Geschlecht ist nach der Generlehre ja nur ein „Konstrukt“ und biologische Gegebenheiten spielen keine Rolle. Nach einem Artikel der vor kurzem auf dem feministischen Blog Störenfridas erschienen ist, soll das aber nicht (mehr) gelten, wenn es um Frauentoiletten geht. An diesem Ort fühlt sich die Autorin Annelie Borchert nämlich durch „Schwänze“ jeglicher Art – insbesondere hier im Fall von Transfrauen – bedroht:

„Kurz voranschicken möchte ich: ich habe mit umoperierten Transfrauen auf dem Klo überhaupt kein Problem. Ja, diese haben trotzdem eine männliche Sozialisation usw., aber darum geht es jetzt nicht. Womit ich ein Problem habe, sind Menschen mit Schwanz auf dem Frauenklo. Ist mir egal, unter welchen Frauenklamotten dieser Schwanz vor sich hergetragen wird und wieviel Schminke die Person, die ihn trägt, im Gesicht hat.“

Eine solche Argumentation widerspricht eigentlich allen Prinzipien, die bisher von den Vertretern des Netzfeminismus so deklariert wurden. Die Autorin versteht Transfrauen, die sich noch nicht haben umoperieren lassen offenbar als verkleidete Männer, aber nicht als echte Frauen:

„Wir haben uns darauf geeinigt, dass gender eine Konstruktion ist. Ich verstehe jeden Menschen, der sich mit seiner zugeschriebenen Genderrolle nicht identifizieren kann. Aber dieser Mann in Frauenkleidern ist keine Frau, sondern ein Mann, der sich wie eine Frau FÜHLT. Ich akzeptiere das, aber das macht ihn nicht zur Frau. Sorry, aber es gibt sowas wie Biologie, und das sind FAKTEN, die wir nicht einfach wegwischen können.“

Plötzlich ist also doch wieder die BIOLOGIE das entscheidende Maß der Dinge für die geschlechtliche Einordnung – zumindest für die Autorin.
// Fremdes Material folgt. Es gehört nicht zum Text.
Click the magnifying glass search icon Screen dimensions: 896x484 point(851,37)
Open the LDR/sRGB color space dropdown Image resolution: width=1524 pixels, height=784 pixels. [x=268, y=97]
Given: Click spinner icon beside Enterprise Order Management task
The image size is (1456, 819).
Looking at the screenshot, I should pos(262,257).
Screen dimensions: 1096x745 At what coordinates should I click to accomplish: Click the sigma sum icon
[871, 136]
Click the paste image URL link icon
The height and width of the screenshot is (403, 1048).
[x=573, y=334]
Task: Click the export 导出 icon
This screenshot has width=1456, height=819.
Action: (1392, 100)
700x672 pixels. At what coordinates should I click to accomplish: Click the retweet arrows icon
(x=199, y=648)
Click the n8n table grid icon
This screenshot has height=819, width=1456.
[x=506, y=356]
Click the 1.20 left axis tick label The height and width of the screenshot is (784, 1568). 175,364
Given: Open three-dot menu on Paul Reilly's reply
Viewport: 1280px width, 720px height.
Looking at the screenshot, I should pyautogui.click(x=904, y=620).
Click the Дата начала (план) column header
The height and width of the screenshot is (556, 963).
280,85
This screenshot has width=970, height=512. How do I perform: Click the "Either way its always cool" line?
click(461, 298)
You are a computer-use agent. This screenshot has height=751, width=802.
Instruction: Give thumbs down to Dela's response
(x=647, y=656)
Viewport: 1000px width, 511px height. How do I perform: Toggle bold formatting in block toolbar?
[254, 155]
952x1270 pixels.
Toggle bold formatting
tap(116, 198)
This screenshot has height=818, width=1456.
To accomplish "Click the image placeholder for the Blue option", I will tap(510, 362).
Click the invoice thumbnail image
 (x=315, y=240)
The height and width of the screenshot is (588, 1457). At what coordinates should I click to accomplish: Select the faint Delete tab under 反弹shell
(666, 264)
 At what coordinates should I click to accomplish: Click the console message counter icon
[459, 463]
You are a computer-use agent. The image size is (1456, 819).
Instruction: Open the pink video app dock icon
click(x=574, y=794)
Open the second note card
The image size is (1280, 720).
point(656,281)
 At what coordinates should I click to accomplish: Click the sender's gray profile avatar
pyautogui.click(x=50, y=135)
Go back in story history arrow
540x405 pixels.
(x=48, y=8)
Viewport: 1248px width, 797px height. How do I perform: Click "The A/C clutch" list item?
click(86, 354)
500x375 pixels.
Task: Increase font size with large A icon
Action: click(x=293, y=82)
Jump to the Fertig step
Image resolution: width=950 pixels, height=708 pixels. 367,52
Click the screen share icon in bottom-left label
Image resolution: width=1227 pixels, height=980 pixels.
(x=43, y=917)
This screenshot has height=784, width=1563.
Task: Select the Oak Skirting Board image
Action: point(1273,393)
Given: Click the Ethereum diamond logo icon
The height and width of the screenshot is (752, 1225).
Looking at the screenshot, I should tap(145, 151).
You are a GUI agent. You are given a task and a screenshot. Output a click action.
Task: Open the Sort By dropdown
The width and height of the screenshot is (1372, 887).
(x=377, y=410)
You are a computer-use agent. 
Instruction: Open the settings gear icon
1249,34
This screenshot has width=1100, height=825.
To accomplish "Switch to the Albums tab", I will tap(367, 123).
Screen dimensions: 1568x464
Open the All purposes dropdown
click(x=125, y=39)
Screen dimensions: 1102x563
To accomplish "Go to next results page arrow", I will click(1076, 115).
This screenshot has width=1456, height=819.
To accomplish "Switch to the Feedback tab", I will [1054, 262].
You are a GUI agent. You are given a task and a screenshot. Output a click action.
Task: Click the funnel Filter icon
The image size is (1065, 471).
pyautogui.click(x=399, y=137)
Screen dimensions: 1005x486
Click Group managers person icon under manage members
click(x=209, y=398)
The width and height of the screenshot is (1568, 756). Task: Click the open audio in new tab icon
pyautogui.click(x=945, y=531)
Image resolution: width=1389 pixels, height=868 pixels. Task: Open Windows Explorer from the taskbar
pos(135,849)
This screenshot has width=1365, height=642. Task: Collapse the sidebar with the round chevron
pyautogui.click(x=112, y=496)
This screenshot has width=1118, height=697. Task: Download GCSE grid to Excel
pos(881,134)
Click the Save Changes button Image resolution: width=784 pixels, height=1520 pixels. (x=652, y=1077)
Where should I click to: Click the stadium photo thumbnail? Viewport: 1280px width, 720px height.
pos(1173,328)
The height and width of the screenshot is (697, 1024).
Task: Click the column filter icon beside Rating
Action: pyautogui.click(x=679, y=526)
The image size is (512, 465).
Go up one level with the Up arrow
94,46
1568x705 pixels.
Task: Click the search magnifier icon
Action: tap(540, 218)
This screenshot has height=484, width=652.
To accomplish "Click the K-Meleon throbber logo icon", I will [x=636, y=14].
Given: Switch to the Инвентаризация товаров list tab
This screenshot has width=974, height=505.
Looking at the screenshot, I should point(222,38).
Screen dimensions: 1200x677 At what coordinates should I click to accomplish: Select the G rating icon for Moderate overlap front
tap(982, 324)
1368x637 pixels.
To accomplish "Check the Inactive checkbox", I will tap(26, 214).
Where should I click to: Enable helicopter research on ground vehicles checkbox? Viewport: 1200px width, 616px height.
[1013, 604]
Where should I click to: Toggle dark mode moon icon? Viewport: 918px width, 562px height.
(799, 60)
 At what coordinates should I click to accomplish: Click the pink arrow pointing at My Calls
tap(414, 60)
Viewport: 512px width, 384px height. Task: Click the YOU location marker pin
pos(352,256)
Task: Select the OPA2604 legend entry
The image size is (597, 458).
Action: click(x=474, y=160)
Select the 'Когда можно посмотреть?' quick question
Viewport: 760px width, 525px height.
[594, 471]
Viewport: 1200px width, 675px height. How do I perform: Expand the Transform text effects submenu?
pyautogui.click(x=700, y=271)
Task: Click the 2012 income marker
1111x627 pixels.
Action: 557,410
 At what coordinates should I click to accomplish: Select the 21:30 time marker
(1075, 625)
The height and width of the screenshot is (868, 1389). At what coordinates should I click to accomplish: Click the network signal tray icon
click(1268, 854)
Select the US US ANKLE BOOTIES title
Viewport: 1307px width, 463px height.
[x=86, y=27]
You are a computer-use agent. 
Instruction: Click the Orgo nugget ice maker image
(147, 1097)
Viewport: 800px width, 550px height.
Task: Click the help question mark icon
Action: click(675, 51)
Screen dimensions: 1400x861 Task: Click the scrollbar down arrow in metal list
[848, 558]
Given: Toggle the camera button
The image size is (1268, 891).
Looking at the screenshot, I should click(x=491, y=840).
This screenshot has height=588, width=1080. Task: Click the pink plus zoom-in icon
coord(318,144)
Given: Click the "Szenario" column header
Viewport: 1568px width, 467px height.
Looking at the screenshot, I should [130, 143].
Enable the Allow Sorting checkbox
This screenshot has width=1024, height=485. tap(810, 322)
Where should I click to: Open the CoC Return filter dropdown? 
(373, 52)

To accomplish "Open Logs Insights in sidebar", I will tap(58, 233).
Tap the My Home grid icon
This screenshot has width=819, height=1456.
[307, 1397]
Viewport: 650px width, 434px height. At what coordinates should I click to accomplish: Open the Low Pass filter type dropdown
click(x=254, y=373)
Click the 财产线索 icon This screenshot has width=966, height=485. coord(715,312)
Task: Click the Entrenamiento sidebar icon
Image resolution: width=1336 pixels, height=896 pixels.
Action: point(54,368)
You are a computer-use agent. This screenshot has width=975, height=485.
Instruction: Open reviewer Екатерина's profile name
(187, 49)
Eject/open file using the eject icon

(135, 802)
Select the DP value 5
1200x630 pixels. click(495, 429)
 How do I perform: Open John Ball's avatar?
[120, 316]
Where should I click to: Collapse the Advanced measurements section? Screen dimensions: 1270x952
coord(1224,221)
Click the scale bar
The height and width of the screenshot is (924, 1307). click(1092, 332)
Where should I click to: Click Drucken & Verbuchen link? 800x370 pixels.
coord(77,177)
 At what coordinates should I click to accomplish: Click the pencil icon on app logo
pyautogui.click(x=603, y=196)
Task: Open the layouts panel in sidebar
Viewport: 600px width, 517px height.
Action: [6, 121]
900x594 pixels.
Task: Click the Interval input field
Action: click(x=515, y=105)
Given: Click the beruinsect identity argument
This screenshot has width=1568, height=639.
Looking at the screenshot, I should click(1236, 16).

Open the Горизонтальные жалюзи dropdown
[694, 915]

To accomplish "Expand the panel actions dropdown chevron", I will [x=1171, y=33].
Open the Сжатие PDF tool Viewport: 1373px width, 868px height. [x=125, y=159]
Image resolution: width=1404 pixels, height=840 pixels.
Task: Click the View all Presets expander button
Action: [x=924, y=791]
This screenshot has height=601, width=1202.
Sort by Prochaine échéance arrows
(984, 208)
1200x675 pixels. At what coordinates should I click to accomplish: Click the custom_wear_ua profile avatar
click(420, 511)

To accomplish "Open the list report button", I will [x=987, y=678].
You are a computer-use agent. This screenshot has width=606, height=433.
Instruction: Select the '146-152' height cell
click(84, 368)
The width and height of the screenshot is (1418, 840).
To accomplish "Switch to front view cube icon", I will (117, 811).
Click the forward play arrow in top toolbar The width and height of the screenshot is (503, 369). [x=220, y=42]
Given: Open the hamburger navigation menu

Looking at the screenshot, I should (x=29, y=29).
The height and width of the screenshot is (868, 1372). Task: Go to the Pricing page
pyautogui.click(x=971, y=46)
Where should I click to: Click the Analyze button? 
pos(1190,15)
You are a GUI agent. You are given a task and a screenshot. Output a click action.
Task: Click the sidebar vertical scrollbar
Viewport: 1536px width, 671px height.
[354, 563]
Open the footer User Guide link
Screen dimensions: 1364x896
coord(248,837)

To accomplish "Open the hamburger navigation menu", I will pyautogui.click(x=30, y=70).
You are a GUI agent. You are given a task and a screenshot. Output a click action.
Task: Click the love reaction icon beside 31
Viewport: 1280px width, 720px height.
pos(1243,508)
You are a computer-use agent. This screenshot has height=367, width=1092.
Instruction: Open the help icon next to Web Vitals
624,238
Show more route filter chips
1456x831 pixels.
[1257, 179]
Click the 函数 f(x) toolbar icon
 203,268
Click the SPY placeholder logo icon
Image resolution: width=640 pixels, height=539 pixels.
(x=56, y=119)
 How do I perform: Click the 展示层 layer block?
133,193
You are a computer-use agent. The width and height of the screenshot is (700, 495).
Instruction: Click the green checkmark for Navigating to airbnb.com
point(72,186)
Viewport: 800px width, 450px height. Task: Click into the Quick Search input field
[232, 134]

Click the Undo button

Das Transfrauen, denen die Autorin den Zugang zur Frauentoilette verweigern will auf dem Männerklo auch nicht sonderlich willkommen sein dürften, ist für die Autorin auch kein Problem:

„Dass es Menschen gibt, die sich auf dem Männerklo unwohl fühlen kann ich sehr gut nachvollziehen. ABER. Sich dort unwohl zu fühlen kann nicht die Eintrittskarte fürs Frauenklo sein. Sorry, aber auch andere Männer, die nicht dem gängigen Männlichkeitsbild entsprechen (zu klein, zu schmächtig, Penis entspricht nicht den pornographisierten Vorgaben) fühlen sich dort unwohl. Dürfen die jetzt auch alle aufs Frauenklo? Sorry, guys, but that´s patriarchy, you stupid.“

Ist halt persönliches Pech. Und wer was anders denkt, der ist halt dem Patriarchat auf den Leim gegangen. Annelie Borchert sieht Transfrauen offenbar als eine Art verkleidete Agenten des Patriarchats an. Männer die sich in Frauenkleider zwängen, um den ECHTEN Frauen (Biologie !11!!) auch noch den letzten safe spache wegzunehmen.

 

Ich bin gespannt, wie der restliche Netzfeminismus mit dieser Position umgeht. Ob es Gegenreaktionen gibt (ein weißer männlicher Autor müsste mit einem Shitstorm rechnen) oder der Artikel einfach totgeschwiegen wird.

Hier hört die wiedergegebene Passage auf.